__Esercizi da svolgere__:
#1 Nel brano sul Ponte Morandi, chi è la portavoce dei parenti delle vittime del crollo?
#2 Scrivi il seguito del brano sul Ponte Morandi, partendo dopo la sua ultima frase.

E allora come si procede?
Allora, in quest’ottica, non si può perdere altro tempo e lasciare che la sicurezza degli automobilisti sia ancora a rischio: o la trattativa si conclude in tempi certi e con condizioni chiare, oppure dobbiamo ricominciare a considerare la possibilità di valutare la revoca della concessione. Faccio mie le parole dette oggi dalla portavoce dei parenti delle vittime del crollo del Ponte Morandi Egle Possetti: “Non possiamo lasciare che questa società, responsabile con le proprie azioni della morte di 43 persone, esca da questa vicenda con le tasche piene e a testa alta”.

Ma se tornasse in auge l’ipotesi revoca, non si potrebbe ignorare quanto sostenuto dall’’Avvocatura generale dello Stato. Nel suo parere, a febbraio scorso, infatti, invitava a ponderare bene questa opzione rispetto a una soluzione negoziale, non potendosi escludere in via giudiziaria il riconoscimento del diritto di Aspi all’integrale risarcimento.
Lascio che siano i tecnici ad occuparsi di questi aspetti, sono però certo che ogni azione che verrà intrapresa sarà esclusivamente a tutela degli interessi e dei diritti dei cittadini. Compreso quello di muoversi sulle autostrade sapendo che chi gestisce l’infrastruttura ha fatto tutto quello che andava fatto in termini di manutenzione per garantire la sicurezza. La vicenda del Ponte Morandi, quella delle barriere fonoassorbenti, al centro dell’inchiesta che ha portato alle misure cautelari di ieri, e quella delle calotte dei tunnel autostradali, su cui questa estate il Mit è dovuto intervenire ordinando al concessionario un piano di ispezioni e interventi straordinari, ci dicono che in questi anni le cose non sono andate in tale direzione. Ed è impensabile che questo non pesi sulla trattativa in corso.

__Insieme di dati__:
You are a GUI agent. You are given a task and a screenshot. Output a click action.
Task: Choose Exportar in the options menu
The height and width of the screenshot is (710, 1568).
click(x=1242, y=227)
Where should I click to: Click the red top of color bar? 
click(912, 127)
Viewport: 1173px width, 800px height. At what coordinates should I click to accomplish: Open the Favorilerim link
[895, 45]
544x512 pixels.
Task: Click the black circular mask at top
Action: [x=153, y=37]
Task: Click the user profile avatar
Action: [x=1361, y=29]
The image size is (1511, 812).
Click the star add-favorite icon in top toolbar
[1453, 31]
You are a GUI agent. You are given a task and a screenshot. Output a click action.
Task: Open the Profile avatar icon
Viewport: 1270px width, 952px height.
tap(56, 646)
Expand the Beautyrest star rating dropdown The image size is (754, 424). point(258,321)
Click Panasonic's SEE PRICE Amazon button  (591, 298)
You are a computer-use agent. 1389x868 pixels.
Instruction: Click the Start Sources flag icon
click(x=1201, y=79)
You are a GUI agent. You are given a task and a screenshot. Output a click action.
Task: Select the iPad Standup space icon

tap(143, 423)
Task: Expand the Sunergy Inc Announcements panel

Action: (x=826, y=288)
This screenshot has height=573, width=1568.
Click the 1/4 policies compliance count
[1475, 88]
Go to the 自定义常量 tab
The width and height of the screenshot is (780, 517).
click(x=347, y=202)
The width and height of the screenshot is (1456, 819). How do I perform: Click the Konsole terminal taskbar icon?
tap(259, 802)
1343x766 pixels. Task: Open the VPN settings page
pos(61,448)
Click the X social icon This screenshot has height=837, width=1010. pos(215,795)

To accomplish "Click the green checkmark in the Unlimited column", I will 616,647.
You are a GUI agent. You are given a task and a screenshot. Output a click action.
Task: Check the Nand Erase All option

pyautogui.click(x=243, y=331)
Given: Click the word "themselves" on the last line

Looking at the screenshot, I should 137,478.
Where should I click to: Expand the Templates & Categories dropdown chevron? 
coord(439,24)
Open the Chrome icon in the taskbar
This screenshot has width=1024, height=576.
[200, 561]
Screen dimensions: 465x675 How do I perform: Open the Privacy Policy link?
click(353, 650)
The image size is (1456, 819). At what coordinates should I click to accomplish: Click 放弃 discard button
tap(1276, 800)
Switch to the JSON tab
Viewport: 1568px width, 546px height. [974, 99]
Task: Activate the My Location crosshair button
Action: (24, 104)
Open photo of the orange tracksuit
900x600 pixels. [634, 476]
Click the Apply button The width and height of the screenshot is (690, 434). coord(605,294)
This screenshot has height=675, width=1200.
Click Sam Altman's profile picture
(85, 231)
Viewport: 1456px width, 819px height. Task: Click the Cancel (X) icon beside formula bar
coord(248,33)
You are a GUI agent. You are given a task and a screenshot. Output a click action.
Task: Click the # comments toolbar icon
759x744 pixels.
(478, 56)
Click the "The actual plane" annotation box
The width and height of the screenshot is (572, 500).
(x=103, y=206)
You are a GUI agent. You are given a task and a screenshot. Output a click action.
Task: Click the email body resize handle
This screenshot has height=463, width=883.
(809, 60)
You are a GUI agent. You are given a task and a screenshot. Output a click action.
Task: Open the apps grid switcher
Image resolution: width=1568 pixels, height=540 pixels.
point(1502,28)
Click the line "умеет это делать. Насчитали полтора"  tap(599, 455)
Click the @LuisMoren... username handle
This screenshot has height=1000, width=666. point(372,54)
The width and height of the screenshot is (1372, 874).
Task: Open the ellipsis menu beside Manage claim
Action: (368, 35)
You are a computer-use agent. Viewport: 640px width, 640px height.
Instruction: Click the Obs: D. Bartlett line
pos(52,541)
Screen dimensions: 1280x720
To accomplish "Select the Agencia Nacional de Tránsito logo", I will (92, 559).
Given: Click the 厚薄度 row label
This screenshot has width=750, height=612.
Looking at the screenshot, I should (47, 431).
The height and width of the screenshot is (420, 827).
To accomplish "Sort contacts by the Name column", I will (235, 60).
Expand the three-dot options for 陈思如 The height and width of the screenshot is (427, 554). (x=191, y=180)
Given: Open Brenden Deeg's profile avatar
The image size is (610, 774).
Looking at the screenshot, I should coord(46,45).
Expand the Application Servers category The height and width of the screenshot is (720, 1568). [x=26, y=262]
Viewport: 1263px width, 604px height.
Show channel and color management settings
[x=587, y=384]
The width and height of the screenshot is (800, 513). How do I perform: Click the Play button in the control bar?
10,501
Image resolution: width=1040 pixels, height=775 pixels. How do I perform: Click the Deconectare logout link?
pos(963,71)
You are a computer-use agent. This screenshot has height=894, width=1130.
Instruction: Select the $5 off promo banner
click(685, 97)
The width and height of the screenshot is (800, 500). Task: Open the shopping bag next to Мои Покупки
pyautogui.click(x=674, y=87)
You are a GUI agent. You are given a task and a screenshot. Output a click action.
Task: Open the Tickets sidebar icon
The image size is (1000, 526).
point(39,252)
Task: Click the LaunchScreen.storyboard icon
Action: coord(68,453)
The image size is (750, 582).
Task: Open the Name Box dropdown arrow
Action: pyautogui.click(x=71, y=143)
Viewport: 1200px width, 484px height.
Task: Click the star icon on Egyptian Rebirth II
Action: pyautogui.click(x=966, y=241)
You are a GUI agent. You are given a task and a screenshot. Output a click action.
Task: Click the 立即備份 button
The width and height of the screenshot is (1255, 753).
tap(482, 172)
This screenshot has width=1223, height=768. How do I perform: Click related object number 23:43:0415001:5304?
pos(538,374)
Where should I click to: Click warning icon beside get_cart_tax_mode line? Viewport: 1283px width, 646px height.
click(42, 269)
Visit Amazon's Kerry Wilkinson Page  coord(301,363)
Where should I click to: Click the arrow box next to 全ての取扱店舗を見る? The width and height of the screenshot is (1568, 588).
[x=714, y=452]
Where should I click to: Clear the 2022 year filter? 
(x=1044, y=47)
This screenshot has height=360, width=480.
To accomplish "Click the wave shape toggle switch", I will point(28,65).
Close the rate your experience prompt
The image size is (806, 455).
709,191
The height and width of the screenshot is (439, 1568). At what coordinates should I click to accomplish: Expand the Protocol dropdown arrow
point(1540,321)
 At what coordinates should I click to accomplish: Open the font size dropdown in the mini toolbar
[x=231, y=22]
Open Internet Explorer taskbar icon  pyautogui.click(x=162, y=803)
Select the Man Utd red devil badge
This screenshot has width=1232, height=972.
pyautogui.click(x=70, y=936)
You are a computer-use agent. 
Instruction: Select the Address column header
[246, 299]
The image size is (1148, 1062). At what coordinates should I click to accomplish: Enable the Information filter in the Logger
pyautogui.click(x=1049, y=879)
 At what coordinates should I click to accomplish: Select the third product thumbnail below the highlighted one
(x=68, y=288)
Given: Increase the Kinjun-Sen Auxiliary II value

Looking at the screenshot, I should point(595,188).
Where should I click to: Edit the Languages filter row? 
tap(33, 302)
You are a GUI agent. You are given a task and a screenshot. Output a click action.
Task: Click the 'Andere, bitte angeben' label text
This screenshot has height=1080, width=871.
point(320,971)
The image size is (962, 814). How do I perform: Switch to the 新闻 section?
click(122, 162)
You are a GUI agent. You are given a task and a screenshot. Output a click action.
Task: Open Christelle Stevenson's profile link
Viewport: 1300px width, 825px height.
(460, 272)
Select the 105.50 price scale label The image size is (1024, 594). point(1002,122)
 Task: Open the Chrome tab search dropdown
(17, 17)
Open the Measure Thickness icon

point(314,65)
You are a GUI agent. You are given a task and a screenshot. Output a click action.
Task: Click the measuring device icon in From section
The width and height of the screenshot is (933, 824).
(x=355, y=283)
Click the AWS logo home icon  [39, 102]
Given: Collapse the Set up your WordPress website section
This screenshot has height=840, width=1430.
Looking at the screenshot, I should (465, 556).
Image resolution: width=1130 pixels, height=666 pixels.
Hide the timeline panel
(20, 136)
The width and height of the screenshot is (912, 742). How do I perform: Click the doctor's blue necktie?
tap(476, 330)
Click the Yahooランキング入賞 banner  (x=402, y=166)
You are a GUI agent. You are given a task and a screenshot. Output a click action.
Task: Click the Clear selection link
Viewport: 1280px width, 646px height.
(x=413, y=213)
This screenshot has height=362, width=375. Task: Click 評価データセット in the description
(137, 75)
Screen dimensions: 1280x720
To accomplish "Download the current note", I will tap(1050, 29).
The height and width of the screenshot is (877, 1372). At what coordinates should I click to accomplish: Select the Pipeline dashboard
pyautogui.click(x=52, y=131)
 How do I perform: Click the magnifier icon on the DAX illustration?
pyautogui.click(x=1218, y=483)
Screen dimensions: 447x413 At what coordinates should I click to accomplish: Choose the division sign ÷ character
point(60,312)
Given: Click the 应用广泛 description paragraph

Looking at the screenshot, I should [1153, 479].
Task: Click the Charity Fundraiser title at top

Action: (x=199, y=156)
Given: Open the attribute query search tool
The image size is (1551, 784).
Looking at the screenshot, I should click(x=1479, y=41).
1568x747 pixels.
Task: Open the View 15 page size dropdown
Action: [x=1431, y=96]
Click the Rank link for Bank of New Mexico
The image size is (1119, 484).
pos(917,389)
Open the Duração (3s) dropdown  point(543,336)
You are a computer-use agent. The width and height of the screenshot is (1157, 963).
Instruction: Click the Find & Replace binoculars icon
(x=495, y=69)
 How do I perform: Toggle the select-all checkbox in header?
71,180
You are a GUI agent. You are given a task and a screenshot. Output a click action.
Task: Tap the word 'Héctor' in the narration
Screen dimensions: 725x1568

__Risposte attese__:
#1 Egle Possetti.

#2
Il ministro De Micheli ha chiarito che il Mit non ha competenza sul fronte della trattativa tra Cdp e Aspi. Questo è vero. Ma è altrettanto vero che lo stallo su questa trattativa dipende anche dalla non approvazione del Pef (Piano economico e finanziario, ndr). Cosa si sta aspettando?
Sul tavolo ci sono ancora questioni dirimenti, tanto per Atlantia quanto per Cassa depositi e prestiti. Aspetti tecnici sui quali non entro. Mi limito a dire che, avendo a che fare con i piani tariffari e i futuri investimenti in manutenzione, non si tratta di temi secondari. E non soltanto perché impattano sul valore di Aspi e, quindi, sull’aspetto economico della trattativa. 

Dall’Autorità di regolamentazione dei trasporti sono già arrivate tutte le osservazioni. Quale sarà, secondo lei, il punto di caduta?
Anche su questo, mi sia consentito fare un passo indietro rispetto al lavoro dei tecnici. Quello che mi limito a dire è che se Atlantia fa, comprensibilmente, il proprio interesse cercando di garantire ai propri azionisti la massima redditività dell’operazione, la parte pubblica che siede al tavolo non può dimenticare di avere come principale obiettivo quello della salvaguardia dell’interesse nazionale. Economico, certo, ma anche di tutela dei diritti dei cittadini. Se c’è un punto di caduta in cui questi interessi possono convergere con reciproca soddisfazione, ben venga. A patto però che lo si trovi in fretta e si dia presto una nuova governance e un nuovo indirizzo al concessionario.  Altrimenti non resta che interrompere la trattativa e far valere le prerogative del governo.

Le opposizioni, in particolare Fratelli d’Italia, vanno all’attacco e parlano di risposta inadeguata e inerzia del governo. Perché non è possibile fissare una deadline chiara e fare chiarezza sui tempi di una decisione?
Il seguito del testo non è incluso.